Rethinking Multi-User Semantic Communications with Deep Generative Models
Eleonora Grassucci, Jinho Choi, Jihong Park, Riccardo F. Gramaccioni, Giordano Cicchetti, Danilo Comminiello
TL;DR
This paper tackles multi-user semantic communication by enabling diffusion-model-based regeneration to fill in untransmitted content in OFDMA downlinks. It reframes the problem as inverse generation and introduces a null-space diffusion sampling mechanism that aligns generated content with partial observations, leveraging constructs such as $L=KN$, $oldsymbol{A}_k=\boldsymbol{H}_k\boldsymbol{B}_k$, and the projection into range and null spaces. Experiments on CelebA-HQ and ImageNet show robust reconstruction even when $N/M$ is as low as $0.4$, outperforming LDPC and DeepJSCC jointly in terms of SSIM, PSNR, LPIPS, and FID. The work demonstrates a viable path toward GenAI-based next-generation communications where semantic content is regenerated at receivers, reducing transmitted bits while preserving perceptual semantics.
Abstract
In recent years, novel communication strategies have emerged to face the challenges that the increased number of connected devices and the higher quality of transmitted information are posing. Among them, semantic communication obtained promising results especially when combined with state-of-the-art deep generative models, such as large language or diffusion models, able to regenerate content from extremely compressed semantic information.

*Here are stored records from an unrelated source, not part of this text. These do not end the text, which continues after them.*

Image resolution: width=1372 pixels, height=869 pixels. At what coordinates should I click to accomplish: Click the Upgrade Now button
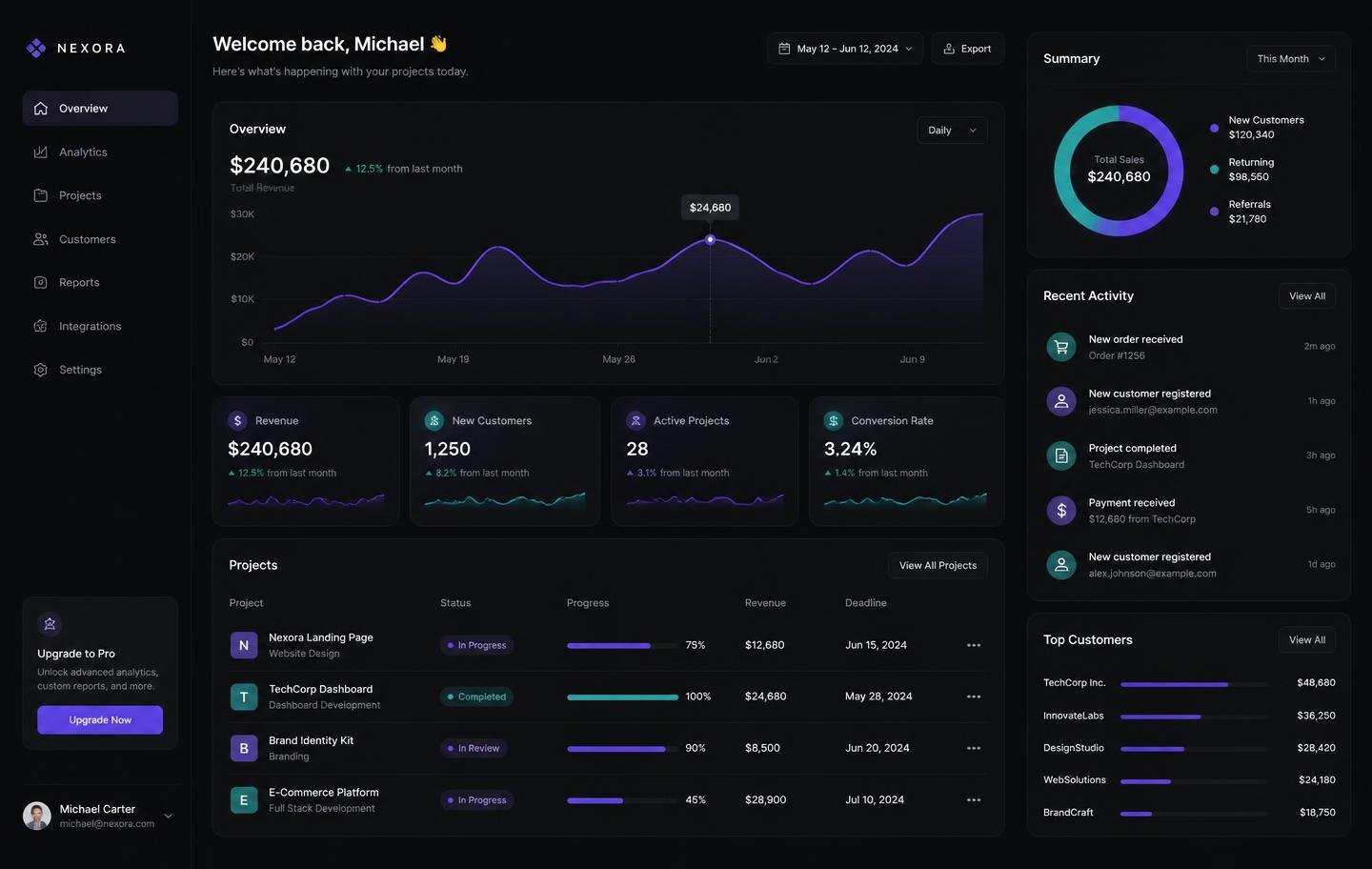(x=100, y=720)
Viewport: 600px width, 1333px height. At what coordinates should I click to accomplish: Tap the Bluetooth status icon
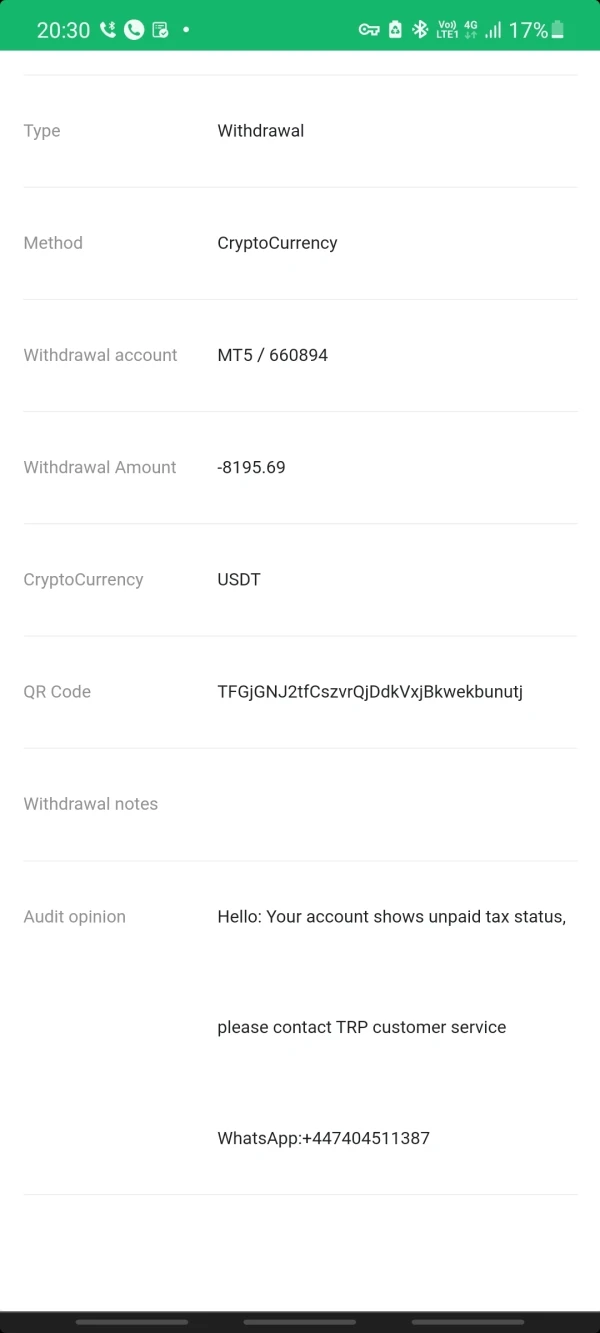(421, 30)
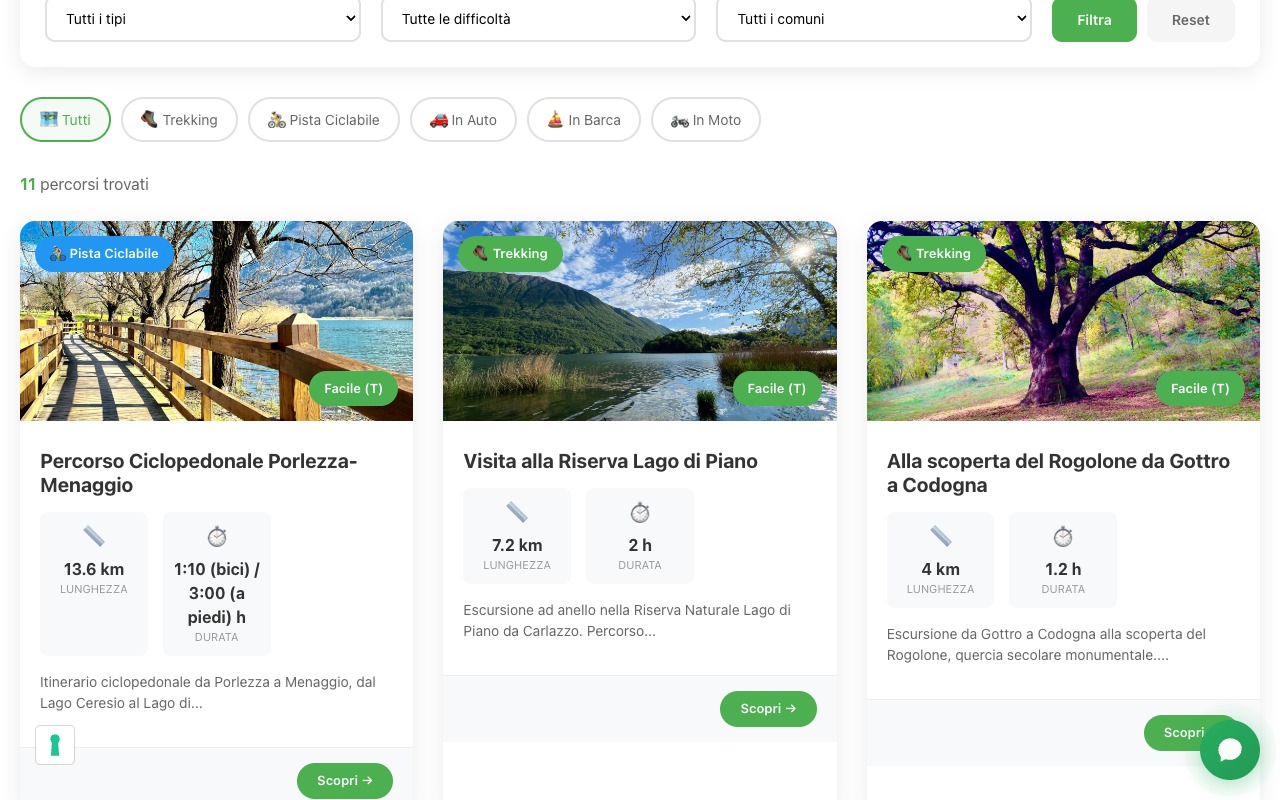Click the ruler icon above 13.6 km
The image size is (1280, 800).
pos(94,537)
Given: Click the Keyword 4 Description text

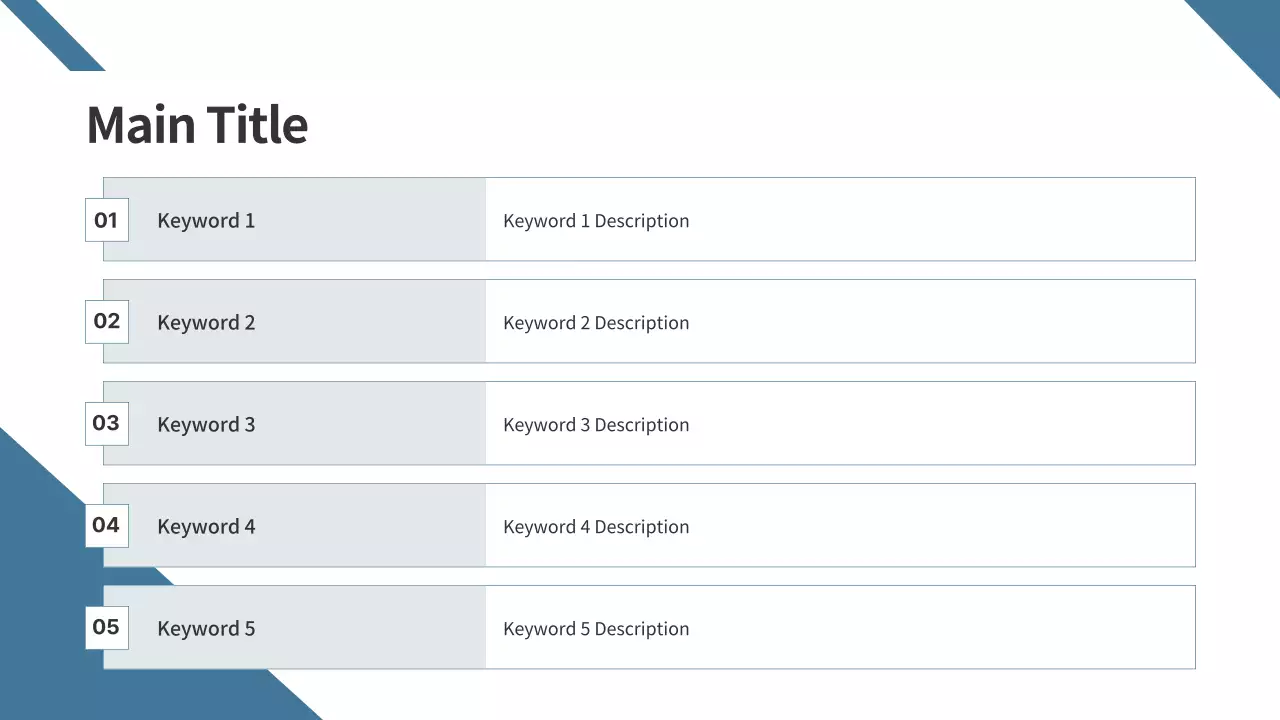Looking at the screenshot, I should point(596,527).
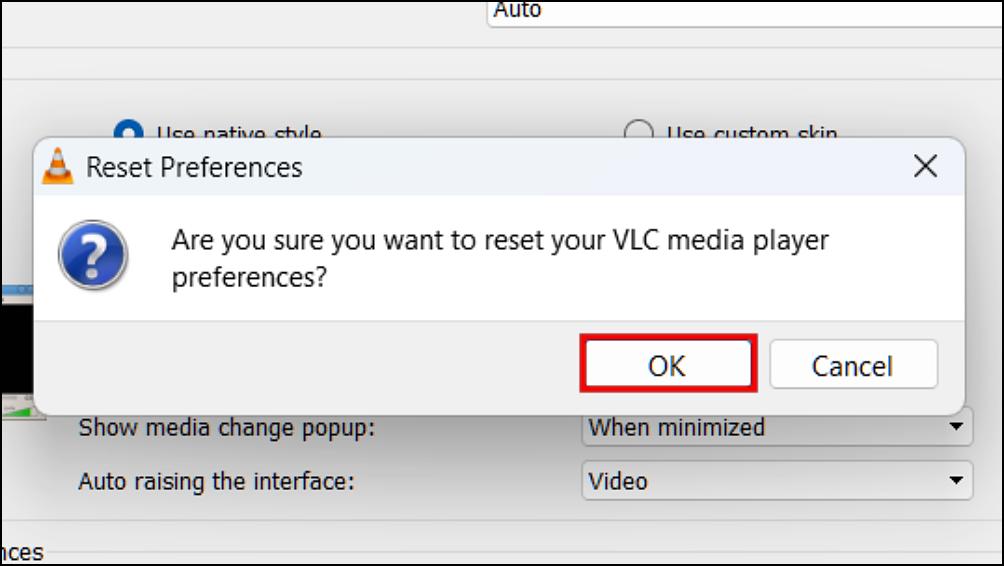Image resolution: width=1004 pixels, height=566 pixels.
Task: Confirm the reset by clicking OK
Action: tap(668, 366)
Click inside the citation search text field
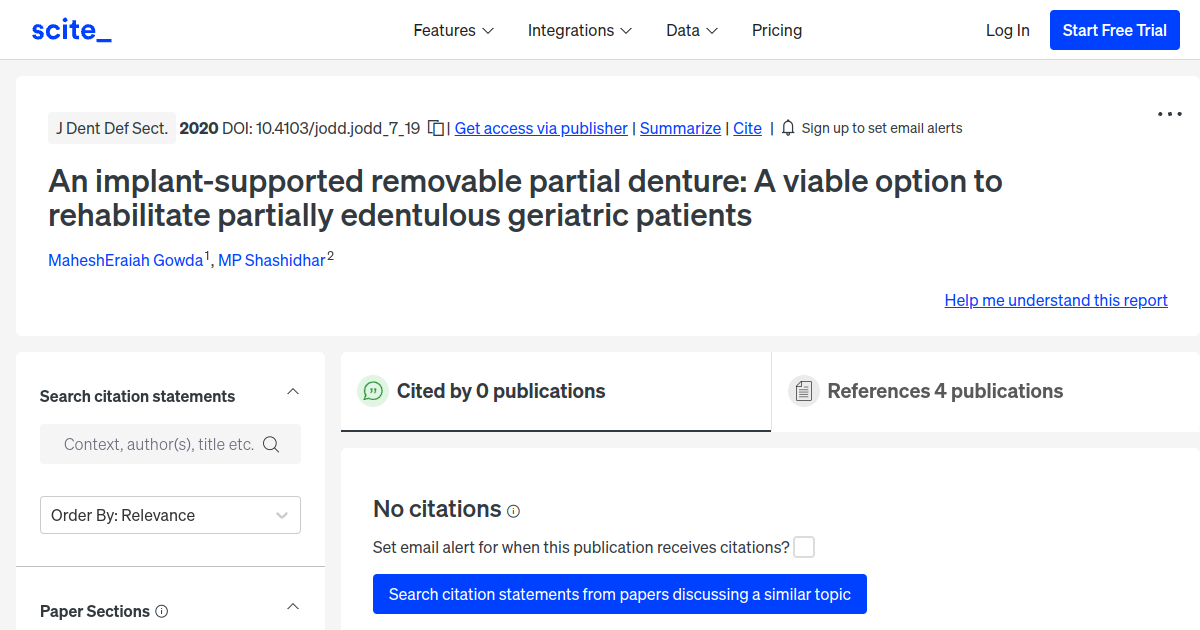Viewport: 1200px width, 630px height. [x=158, y=445]
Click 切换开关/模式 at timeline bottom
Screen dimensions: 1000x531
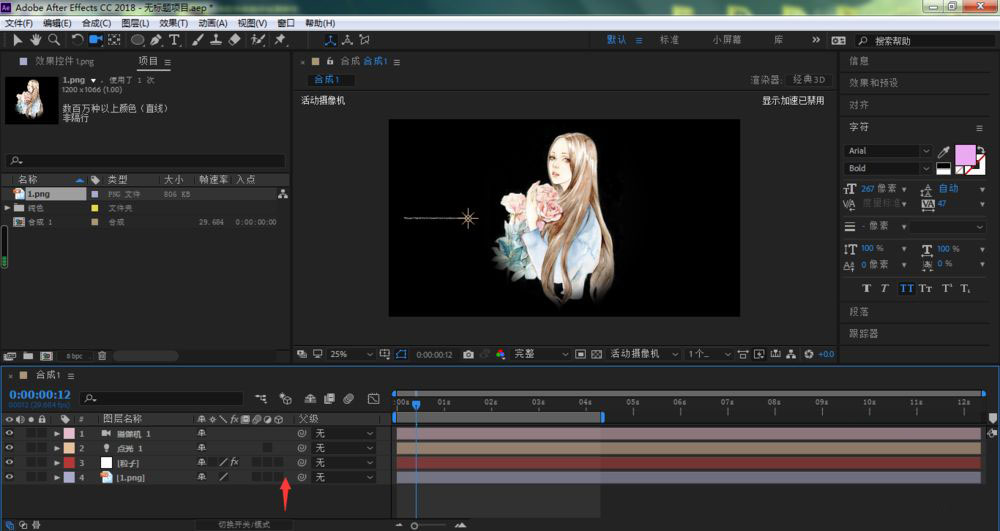244,525
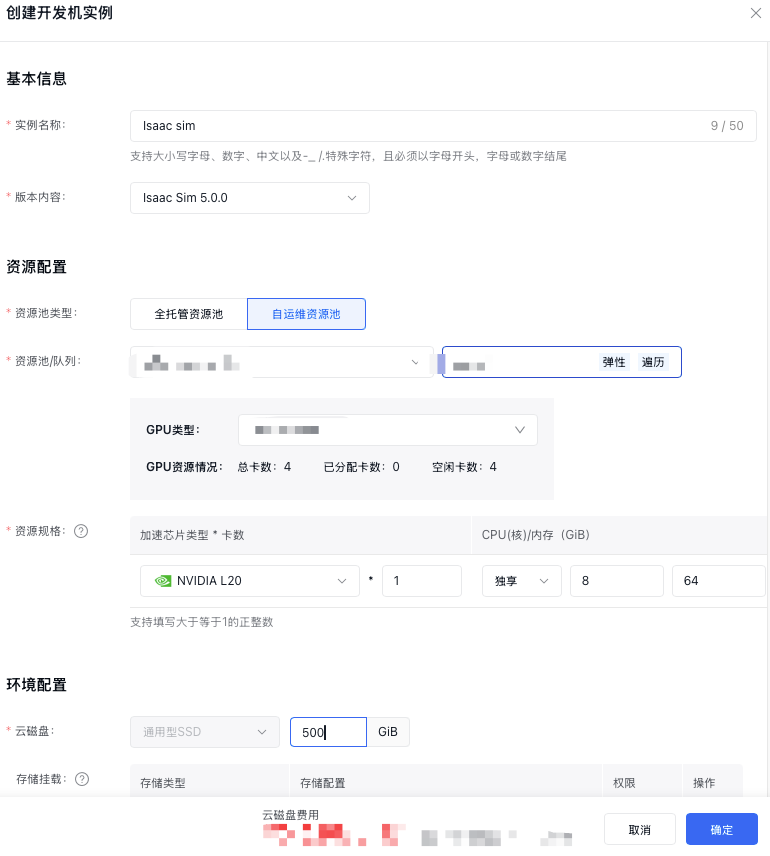This screenshot has height=856, width=770.
Task: Click the 确定 confirm button
Action: click(x=721, y=830)
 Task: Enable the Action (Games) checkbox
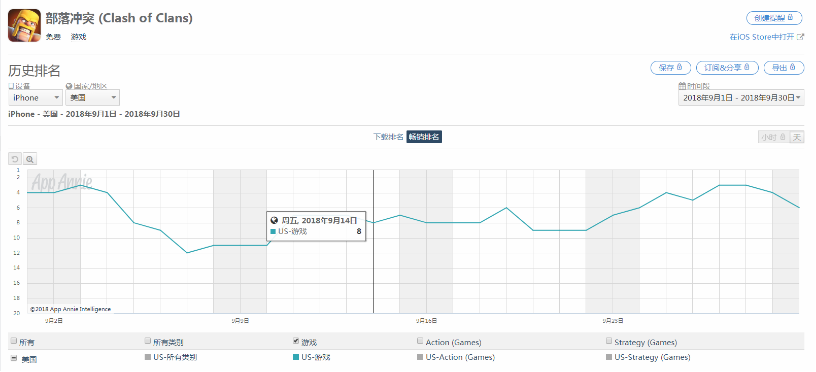[420, 341]
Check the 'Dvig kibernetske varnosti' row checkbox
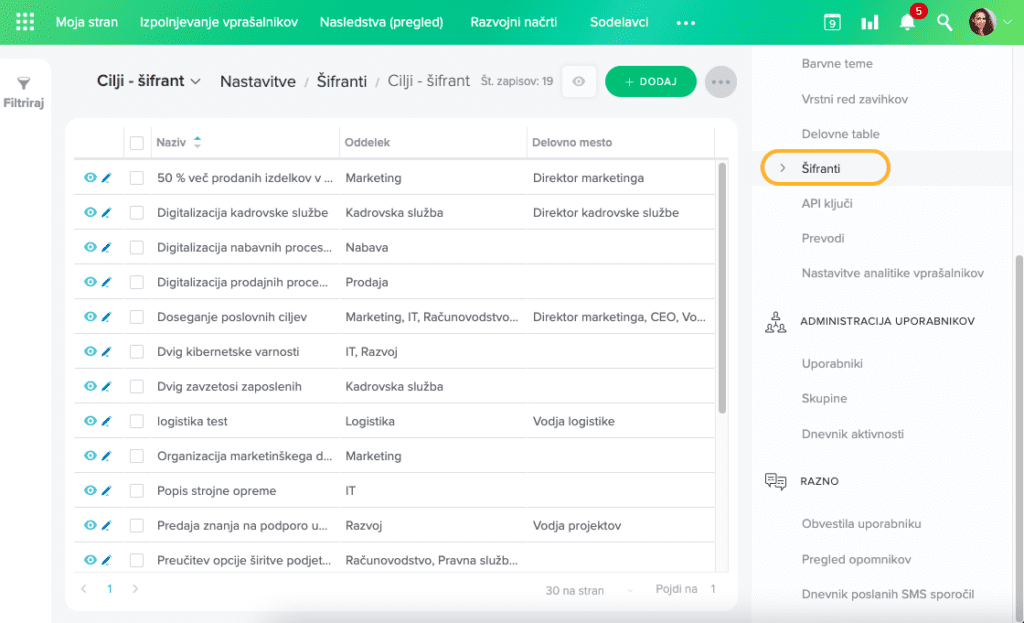This screenshot has height=623, width=1024. click(x=137, y=352)
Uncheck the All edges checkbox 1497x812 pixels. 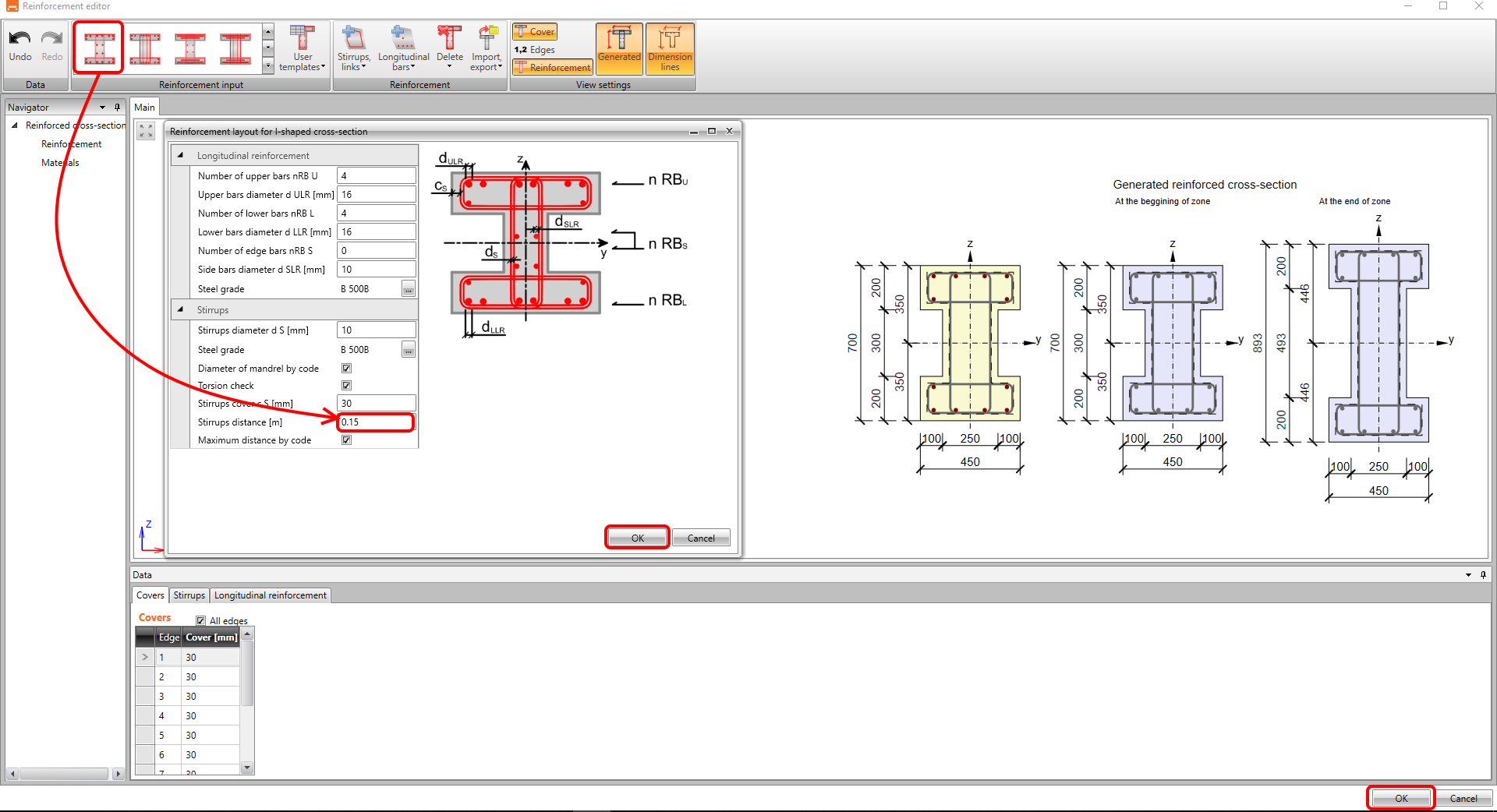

However, most of these approaches focus on single-user scenarios processing the received content at the receiver on top of conventional communication systems. In this paper, we propose to go beyond these methods by developing a novel generative semantic communication framework tailored for multi-user scenarios. This system assigns the channel to users knowing that the lost information can be filled in with a diffusion model at the receivers. Under this innovative perspective, OFDMA systems should not aim to transmit the largest part of information, but solely the bits necessary to the generative model to semantically regenerate the missing ones. The thorough experimental evaluation shows the capabilities of the novel diffusion model and the effectiveness of the proposed framework, leading towards a GenAI-based next generation of communications.